第二百六十二章:千裏送君別
當日慕子譽與陶自若等人到了一處僻靜且安全的地方,讨論了許多,包括出征,同時也有許多關于這龍淵城以及姜國餘孽之事,最終幾人商定好計劃這才回了守城府。
這時阮傾城已然從夢中醒來,聞着散着淡淡樟木香的房間,這才想起她不在皇宮,更不在自己的家中,而是跟着慕子譽出來打仗。
思及此,阮傾城不由暖心一笑,她很少有做過順着自己心意之事,她膽子是大,卻也小的很,若非慕子譽一直拉着她,此刻在這兒的便也不會是她了。
“醒了?”慕子譽推開門,落日的光輝打在他的身上,竟讓阮傾城多了一種歲月如此安好的錯覺,愣了一愣,将思緒壓了下去,對着慕子譽點了點頭。
站起身來,洗了一把臉,走到了桌前給慕子譽倒上了茶,這茶甚是清香,阮傾城也甚是喜歡,故而給慕子譽倒上之後,她還自己也倒了一杯,淺淺地抿了一口。
“朕,明日出發。”慕子譽并未動桌前的那一杯茶,而是對着阮傾城說了這話。
阮傾城一愣,杯子險些落地,索性被慕子譽拖住才不至于濺落在衣服上,阮傾城有幾分吃驚地看着慕子譽,“不是說三日後再走?”
“阜陽陵離這兒不遠,早些時候去,也可以早些安排,這場戰役拖着最大的負擔便是百姓。

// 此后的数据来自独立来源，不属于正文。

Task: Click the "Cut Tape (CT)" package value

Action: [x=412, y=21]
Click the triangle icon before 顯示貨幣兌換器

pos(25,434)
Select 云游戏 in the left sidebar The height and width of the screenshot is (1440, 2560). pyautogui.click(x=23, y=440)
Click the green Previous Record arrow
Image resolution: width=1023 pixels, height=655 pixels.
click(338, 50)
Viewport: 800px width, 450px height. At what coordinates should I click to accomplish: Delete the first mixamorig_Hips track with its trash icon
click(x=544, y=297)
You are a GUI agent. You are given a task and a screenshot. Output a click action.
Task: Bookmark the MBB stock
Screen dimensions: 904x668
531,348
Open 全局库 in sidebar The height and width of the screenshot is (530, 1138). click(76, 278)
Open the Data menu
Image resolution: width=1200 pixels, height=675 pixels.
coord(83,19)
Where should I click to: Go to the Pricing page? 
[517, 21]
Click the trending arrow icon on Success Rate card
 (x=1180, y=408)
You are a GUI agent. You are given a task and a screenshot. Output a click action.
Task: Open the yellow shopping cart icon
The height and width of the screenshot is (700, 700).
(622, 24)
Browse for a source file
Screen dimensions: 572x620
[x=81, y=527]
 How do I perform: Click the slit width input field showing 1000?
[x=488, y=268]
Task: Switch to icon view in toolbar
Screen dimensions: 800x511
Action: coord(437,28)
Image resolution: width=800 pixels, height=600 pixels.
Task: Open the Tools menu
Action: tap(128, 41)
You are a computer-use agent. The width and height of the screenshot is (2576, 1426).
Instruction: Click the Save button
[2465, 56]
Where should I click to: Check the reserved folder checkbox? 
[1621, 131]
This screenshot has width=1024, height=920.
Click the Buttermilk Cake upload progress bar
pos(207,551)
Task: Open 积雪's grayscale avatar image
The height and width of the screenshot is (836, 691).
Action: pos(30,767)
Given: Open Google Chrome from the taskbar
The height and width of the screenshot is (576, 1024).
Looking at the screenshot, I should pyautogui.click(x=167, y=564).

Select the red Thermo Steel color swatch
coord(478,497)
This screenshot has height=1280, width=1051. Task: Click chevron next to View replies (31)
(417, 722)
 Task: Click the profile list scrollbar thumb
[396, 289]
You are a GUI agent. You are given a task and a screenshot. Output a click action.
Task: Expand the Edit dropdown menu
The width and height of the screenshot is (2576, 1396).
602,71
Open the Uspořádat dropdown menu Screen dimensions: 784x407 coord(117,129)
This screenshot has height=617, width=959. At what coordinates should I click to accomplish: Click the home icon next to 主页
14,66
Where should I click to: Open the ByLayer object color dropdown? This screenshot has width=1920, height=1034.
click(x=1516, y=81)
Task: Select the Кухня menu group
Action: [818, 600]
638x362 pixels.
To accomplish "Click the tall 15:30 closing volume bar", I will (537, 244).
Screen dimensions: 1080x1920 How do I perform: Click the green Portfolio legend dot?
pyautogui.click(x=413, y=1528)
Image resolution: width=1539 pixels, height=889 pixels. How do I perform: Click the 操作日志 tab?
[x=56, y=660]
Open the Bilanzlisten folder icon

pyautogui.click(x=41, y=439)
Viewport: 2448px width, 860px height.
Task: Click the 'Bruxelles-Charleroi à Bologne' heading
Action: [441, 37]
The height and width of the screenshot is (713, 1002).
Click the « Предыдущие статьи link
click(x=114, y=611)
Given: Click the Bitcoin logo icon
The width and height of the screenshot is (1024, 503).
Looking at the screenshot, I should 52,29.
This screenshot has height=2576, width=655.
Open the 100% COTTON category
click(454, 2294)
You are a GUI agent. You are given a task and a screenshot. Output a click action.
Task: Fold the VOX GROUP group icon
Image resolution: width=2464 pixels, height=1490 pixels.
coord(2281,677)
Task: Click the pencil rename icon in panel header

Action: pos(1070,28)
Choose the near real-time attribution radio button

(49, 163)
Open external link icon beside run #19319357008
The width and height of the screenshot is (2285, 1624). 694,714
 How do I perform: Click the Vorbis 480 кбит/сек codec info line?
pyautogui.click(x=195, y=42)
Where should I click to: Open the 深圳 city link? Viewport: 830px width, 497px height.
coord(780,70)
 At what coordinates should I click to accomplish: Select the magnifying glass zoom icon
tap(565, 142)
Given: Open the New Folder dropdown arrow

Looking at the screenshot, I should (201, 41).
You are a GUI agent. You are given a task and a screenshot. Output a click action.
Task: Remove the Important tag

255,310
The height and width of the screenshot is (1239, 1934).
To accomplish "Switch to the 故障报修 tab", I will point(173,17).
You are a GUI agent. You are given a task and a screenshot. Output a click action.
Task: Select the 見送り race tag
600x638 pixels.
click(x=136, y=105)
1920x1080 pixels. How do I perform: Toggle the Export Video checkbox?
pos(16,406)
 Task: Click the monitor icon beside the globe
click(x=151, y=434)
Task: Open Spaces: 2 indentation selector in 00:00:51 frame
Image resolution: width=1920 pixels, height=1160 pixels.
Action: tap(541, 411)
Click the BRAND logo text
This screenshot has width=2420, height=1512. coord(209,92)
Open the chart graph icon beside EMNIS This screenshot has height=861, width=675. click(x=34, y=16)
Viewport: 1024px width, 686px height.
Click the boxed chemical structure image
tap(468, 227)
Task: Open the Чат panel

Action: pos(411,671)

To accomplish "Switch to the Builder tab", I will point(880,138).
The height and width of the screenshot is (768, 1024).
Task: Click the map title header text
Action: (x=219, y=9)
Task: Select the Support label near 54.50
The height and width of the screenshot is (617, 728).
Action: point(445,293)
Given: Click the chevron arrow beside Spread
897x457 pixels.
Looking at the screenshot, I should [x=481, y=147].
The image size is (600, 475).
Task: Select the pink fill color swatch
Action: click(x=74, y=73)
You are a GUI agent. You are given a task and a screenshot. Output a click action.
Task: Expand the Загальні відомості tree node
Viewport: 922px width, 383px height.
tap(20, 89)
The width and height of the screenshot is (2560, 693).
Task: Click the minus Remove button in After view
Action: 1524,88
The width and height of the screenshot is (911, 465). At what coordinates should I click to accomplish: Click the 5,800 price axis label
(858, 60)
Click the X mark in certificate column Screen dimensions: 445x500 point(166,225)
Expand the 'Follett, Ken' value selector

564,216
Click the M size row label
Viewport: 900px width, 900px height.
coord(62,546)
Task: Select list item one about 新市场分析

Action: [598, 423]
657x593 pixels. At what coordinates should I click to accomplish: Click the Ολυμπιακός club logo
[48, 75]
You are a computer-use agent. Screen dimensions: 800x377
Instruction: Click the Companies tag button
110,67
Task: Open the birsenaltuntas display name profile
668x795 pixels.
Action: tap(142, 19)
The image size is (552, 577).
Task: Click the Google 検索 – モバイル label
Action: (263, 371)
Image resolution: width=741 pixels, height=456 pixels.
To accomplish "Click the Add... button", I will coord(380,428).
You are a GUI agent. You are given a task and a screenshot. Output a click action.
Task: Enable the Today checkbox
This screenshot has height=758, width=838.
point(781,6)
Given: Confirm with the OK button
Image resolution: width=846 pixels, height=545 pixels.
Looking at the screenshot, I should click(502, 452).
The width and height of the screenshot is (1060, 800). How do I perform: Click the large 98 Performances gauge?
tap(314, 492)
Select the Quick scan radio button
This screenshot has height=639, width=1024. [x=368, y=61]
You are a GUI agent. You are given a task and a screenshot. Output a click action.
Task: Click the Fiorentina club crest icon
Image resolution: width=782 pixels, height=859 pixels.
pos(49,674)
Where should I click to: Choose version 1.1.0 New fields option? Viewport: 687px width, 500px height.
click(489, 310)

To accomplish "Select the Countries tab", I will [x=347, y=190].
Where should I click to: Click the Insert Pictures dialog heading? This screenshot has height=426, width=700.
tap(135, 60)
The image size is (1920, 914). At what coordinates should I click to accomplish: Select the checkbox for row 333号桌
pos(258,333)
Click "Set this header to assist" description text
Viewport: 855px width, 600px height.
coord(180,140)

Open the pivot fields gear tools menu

”慕子譽将阮傾城手中捧着地茶端到了自己面前,将自己面前的這杯端到了阮傾城眼前。
阮傾城并未注意,只是下意識地斷了茶抿了一抿,秀眉輕蹙,“已經安排好了?”
“隊伍已經在整裝。”慕子譽端起方才阮傾城喝的那杯茶,淺淺地抿了一口,唇邊揚起了淡淡的笑意,接着将阮傾城拉進懷中,手輕輕地捏着阮傾城的下巴,反複摩擦着,磁性的嗓音在阮傾城耳側傳響,“可是想讓朕繼續陪你?”
阮傾城輕咳了兩聲,微微偏過了頭,卻将已然通紅的耳根徹底地暴露了出來,聲線平穩地說道:“沒有。”
慕子譽不由低笑一聲,将下巴放在阮傾城的肩頭,道:“愛撒謊的小狐貍。”
“……”阮傾城嘴角一抽,星眸之中多了一分挑釁,小手輕輕地劃過了慕子譽的胸膛,道,“怎敵皇上,老謀深算。”
她就不信,慕子譽會算不準她會來,不然怎麽會将事事皆安排好,好似就跟等她來一般。
“自古深情留不住,唯有套路得人心,朕甚是苦惱啊。”慕子譽擡手在阮傾城的鼻尖輕輕一刮,接着摟着阮傾城朝着屋外而去,年幼時的記憶讓他明了,要想徹底擁有自己所愛之人,深情與計謀是相輔相成的。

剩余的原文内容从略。